## Work item
Pull every line from the records that has the word "title" in it.
:: Dataset extract ::
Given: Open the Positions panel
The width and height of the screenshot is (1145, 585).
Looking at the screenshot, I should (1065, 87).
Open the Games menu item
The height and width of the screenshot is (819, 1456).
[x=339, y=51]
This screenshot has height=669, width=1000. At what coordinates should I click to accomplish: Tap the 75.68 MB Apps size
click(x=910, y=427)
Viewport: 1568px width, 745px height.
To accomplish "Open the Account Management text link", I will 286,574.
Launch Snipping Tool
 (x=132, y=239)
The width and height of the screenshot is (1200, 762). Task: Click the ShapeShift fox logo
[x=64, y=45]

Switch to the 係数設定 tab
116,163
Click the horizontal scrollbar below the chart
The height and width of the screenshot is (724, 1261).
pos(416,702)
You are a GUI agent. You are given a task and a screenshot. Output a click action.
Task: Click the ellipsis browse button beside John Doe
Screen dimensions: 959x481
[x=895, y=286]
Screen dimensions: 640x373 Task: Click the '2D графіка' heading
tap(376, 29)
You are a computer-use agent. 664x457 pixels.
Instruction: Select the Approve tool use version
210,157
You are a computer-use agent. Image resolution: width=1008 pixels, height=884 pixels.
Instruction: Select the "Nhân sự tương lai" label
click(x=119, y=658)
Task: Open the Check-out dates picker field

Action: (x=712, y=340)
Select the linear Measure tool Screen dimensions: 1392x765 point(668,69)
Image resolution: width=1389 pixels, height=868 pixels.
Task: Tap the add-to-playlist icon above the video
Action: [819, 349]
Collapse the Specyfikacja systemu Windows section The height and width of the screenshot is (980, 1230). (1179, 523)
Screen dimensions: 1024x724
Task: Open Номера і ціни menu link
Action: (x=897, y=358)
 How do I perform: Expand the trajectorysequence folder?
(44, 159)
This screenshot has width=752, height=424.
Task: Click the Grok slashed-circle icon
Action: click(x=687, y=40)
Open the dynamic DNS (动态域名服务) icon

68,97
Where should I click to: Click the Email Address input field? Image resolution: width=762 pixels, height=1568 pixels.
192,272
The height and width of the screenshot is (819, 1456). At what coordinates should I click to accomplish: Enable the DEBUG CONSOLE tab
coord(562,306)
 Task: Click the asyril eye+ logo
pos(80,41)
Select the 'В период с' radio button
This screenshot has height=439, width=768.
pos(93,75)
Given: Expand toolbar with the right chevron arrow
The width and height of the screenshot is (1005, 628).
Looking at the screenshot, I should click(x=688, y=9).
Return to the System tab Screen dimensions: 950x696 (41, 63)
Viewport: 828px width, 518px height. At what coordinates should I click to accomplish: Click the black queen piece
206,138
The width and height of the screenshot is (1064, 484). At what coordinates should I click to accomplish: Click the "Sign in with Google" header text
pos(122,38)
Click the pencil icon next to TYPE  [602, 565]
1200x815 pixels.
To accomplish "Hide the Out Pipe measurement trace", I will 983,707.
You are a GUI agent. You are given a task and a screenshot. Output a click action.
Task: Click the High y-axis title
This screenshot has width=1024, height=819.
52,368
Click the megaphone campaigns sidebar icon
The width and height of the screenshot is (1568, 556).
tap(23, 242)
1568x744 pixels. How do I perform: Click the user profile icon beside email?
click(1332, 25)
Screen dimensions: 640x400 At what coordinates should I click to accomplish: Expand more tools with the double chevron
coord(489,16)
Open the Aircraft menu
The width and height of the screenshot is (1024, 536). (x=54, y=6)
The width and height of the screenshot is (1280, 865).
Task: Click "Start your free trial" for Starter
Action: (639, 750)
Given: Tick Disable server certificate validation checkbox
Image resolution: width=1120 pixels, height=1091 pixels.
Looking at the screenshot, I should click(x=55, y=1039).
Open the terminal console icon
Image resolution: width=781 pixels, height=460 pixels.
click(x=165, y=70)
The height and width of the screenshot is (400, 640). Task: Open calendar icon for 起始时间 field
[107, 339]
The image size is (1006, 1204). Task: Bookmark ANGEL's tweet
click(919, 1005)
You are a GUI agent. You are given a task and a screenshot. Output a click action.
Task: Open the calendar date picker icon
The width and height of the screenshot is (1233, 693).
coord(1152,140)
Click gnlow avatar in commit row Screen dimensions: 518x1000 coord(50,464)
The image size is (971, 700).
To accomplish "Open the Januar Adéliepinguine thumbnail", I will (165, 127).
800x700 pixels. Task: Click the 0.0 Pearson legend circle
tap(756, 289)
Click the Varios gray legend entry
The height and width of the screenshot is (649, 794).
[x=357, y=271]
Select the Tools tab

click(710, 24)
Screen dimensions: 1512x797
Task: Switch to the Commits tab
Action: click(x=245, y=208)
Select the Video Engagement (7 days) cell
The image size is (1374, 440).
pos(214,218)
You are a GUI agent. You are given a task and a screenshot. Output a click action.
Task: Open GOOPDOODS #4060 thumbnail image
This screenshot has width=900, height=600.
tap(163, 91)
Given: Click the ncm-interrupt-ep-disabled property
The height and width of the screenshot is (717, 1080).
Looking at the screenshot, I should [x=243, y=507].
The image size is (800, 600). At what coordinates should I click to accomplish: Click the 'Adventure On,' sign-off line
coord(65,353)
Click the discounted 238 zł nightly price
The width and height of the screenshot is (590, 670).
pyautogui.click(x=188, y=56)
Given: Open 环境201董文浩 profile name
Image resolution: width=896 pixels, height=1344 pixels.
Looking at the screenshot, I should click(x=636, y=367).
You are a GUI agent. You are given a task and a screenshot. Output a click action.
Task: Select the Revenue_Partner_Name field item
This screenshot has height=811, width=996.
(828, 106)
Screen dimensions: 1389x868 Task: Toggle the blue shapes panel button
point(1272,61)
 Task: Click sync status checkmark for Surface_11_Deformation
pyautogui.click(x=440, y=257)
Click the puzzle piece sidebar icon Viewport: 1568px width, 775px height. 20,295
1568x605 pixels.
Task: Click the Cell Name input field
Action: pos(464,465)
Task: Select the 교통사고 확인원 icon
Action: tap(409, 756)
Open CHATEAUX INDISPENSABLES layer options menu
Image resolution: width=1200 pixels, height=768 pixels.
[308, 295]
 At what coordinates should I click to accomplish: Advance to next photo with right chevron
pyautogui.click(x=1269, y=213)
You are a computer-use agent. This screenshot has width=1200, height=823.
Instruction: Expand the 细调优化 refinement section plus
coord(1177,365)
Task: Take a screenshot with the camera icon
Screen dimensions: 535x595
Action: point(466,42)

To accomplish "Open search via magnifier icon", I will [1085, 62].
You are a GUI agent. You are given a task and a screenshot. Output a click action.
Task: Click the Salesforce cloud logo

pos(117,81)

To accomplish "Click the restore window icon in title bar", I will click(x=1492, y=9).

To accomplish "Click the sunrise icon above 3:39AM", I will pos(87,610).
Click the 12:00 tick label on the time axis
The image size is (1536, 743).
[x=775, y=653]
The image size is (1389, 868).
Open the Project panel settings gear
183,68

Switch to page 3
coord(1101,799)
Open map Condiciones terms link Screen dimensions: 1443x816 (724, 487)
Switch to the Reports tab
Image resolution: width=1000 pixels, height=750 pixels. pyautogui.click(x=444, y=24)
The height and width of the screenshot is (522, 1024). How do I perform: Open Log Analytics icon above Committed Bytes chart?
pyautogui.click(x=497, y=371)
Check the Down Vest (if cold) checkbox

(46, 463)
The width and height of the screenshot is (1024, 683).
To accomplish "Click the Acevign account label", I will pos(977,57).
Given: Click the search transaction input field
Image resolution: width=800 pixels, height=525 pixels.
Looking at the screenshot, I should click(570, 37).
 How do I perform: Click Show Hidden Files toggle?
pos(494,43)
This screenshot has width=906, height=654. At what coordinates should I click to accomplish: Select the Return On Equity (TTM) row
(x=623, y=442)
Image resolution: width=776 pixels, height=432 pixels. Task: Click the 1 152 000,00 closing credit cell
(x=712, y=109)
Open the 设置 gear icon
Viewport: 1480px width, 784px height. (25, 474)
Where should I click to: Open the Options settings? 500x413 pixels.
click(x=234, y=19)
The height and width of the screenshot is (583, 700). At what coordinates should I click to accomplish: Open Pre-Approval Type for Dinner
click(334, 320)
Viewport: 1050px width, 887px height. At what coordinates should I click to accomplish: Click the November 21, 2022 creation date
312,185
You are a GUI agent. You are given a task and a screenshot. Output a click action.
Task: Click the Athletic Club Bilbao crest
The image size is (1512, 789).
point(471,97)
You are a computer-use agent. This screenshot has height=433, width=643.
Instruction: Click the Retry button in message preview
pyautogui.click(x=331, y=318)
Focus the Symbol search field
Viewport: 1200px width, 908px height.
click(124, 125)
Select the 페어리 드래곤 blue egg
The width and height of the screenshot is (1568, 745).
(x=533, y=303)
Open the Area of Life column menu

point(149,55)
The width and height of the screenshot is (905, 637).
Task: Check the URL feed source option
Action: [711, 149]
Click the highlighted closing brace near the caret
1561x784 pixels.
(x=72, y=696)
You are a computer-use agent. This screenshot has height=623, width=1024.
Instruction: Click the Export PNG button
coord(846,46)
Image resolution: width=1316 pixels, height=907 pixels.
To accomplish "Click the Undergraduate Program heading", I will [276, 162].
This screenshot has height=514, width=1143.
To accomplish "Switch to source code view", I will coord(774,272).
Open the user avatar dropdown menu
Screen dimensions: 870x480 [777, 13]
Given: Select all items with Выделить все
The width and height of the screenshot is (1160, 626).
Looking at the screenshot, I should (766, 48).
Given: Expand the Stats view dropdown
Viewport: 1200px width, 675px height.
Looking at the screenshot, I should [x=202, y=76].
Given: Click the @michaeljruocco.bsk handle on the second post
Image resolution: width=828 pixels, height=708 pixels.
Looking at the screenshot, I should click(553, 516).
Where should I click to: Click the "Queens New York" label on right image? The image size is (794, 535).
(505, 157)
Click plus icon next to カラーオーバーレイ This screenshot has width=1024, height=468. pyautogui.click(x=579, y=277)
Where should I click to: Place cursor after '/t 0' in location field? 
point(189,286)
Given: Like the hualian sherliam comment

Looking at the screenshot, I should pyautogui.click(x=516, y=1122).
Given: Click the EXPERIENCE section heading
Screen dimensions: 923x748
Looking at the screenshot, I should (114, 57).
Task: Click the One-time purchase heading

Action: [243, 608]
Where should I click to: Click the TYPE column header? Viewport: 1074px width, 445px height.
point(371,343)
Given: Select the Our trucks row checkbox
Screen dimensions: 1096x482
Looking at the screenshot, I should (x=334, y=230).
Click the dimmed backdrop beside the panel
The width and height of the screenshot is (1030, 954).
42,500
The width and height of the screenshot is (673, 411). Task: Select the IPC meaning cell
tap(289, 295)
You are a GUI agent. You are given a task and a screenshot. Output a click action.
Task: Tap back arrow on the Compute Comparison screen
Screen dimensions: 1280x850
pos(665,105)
:::
## Answer to this exercise
Task: Click the High y-axis title
To accomplish "Click the restore window icon in title bar", I will click(x=1492, y=9).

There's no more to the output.